- WORK TO COMPLETE
Copy the following material line for line, with no changes to any wording, number or symbol.

- EXCERPTED DATA
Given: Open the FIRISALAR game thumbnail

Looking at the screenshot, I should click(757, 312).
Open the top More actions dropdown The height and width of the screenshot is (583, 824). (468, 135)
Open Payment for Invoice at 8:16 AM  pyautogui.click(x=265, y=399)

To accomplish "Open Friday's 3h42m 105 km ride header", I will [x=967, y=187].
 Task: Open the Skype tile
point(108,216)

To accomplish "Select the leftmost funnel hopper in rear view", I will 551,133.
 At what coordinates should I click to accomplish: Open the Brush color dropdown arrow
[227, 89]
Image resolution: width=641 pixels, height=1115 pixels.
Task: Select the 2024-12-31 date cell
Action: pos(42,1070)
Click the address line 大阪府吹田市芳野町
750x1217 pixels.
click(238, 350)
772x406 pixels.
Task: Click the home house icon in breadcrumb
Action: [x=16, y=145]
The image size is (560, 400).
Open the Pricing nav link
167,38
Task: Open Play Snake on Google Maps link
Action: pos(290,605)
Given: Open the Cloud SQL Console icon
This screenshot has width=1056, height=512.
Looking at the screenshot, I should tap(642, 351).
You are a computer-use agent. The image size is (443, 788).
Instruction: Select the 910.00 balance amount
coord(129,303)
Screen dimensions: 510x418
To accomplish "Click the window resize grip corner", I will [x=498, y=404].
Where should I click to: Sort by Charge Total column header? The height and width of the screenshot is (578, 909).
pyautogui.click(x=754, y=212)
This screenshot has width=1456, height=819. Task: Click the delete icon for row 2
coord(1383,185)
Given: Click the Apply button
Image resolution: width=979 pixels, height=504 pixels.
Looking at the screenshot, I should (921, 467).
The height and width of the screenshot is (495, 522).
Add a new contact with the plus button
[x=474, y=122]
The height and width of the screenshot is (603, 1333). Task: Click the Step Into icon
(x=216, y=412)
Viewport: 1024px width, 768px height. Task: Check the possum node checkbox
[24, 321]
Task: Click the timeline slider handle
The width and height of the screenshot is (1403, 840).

- FINISHED ANSWER
Given: Open the FIRISALAR game thumbnail

Looking at the screenshot, I should click(757, 312).
Open the top More actions dropdown The height and width of the screenshot is (583, 824). (468, 135)
Open Payment for Invoice at 8:16 AM  pyautogui.click(x=265, y=399)

To accomplish "Open Friday's 3h42m 105 km ride header", I will [x=967, y=187].
 Task: Open the Skype tile
point(108,216)

To accomplish "Select the leftmost funnel hopper in rear view", I will 551,133.
 At what coordinates should I click to accomplish: Open the Brush color dropdown arrow
[227, 89]
Image resolution: width=641 pixels, height=1115 pixels.
Task: Select the 2024-12-31 date cell
Action: pos(42,1070)
Click the address line 大阪府吹田市芳野町
750x1217 pixels.
click(238, 350)
772x406 pixels.
Task: Click the home house icon in breadcrumb
Action: [x=16, y=145]
The image size is (560, 400).
Open the Pricing nav link
167,38
Task: Open Play Snake on Google Maps link
Action: pos(290,605)
Given: Open the Cloud SQL Console icon
This screenshot has width=1056, height=512.
Looking at the screenshot, I should tap(642, 351).
You are a computer-use agent. The image size is (443, 788).
Instruction: Select the 910.00 balance amount
coord(129,303)
Screen dimensions: 510x418
To accomplish "Click the window resize grip corner", I will [x=498, y=404].
Where should I click to: Sort by Charge Total column header? The height and width of the screenshot is (578, 909).
pyautogui.click(x=754, y=212)
This screenshot has width=1456, height=819. Task: Click the delete icon for row 2
coord(1383,185)
Given: Click the Apply button
Image resolution: width=979 pixels, height=504 pixels.
Looking at the screenshot, I should (921, 467).
The height and width of the screenshot is (495, 522).
Add a new contact with the plus button
[x=474, y=122]
The height and width of the screenshot is (603, 1333). Task: Click the Step Into icon
(x=216, y=412)
Viewport: 1024px width, 768px height. Task: Check the possum node checkbox
[24, 321]
Task: Click the timeline slider handle
The width and height of the screenshot is (1403, 840).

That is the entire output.